:: Listed records

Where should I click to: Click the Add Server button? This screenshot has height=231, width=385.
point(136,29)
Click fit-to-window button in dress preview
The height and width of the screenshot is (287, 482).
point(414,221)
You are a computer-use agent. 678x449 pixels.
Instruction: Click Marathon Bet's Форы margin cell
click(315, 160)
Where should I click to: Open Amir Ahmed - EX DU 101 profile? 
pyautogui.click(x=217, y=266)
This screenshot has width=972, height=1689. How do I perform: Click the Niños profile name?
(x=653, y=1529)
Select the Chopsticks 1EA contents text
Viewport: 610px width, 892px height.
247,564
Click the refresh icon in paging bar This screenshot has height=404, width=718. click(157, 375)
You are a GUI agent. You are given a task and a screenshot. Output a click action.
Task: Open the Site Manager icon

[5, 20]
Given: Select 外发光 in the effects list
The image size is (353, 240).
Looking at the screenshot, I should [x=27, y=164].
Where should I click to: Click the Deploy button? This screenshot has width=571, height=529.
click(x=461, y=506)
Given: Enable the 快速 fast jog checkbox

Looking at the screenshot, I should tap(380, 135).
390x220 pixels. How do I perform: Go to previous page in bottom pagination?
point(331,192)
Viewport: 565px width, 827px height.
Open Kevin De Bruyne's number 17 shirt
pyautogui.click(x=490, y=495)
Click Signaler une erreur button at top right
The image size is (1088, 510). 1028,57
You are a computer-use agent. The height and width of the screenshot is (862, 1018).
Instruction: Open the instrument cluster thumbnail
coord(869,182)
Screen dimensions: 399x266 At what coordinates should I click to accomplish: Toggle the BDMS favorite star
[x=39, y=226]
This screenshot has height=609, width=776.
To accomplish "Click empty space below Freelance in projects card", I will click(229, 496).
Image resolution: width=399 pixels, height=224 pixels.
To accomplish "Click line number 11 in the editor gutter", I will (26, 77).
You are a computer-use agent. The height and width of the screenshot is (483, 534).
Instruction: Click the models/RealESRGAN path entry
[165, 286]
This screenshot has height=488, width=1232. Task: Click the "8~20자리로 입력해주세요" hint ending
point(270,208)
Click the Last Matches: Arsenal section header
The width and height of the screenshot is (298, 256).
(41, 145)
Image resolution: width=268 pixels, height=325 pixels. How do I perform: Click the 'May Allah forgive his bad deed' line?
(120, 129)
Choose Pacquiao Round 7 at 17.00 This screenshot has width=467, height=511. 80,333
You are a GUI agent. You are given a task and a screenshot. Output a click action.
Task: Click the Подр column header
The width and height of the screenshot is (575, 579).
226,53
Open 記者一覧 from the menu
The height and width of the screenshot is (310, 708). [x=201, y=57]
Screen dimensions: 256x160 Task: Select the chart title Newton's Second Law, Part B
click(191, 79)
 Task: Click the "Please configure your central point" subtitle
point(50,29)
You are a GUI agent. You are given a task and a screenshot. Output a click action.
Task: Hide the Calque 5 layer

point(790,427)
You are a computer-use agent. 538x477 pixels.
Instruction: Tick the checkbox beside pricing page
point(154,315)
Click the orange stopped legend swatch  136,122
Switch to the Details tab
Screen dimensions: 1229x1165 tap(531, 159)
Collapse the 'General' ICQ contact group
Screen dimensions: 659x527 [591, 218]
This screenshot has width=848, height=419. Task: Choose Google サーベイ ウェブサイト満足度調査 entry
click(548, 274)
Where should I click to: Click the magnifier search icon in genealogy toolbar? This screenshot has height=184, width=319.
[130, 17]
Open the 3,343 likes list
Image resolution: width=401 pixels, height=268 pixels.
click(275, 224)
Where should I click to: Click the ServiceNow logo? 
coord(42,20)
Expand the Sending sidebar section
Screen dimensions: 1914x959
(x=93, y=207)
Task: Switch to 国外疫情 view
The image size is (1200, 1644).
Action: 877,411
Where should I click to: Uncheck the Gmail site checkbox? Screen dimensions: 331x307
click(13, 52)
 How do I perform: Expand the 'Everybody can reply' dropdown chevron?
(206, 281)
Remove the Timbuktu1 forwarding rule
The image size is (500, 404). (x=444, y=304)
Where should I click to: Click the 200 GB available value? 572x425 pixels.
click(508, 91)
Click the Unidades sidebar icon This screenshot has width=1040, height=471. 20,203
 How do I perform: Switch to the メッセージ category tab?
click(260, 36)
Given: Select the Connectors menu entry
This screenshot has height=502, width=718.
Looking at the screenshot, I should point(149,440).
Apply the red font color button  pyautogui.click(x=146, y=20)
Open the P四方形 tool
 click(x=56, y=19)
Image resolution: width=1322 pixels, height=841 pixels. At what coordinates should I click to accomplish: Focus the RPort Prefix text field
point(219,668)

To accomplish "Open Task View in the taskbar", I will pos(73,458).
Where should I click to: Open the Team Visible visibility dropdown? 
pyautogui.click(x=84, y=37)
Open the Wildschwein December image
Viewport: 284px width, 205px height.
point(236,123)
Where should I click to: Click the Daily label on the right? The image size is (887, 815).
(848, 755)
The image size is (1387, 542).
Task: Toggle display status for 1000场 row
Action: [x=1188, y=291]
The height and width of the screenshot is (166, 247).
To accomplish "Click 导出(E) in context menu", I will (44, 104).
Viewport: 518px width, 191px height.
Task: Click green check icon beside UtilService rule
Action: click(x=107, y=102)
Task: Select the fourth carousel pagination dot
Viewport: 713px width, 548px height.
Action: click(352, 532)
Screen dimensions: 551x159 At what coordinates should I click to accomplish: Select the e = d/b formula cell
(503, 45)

::::

- _Exercise details_
The expected answer is every line in the data above that carries the string "header".

- _Solved exercise_
Click the Last Matches: Arsenal section header
Task: Click the Подр column header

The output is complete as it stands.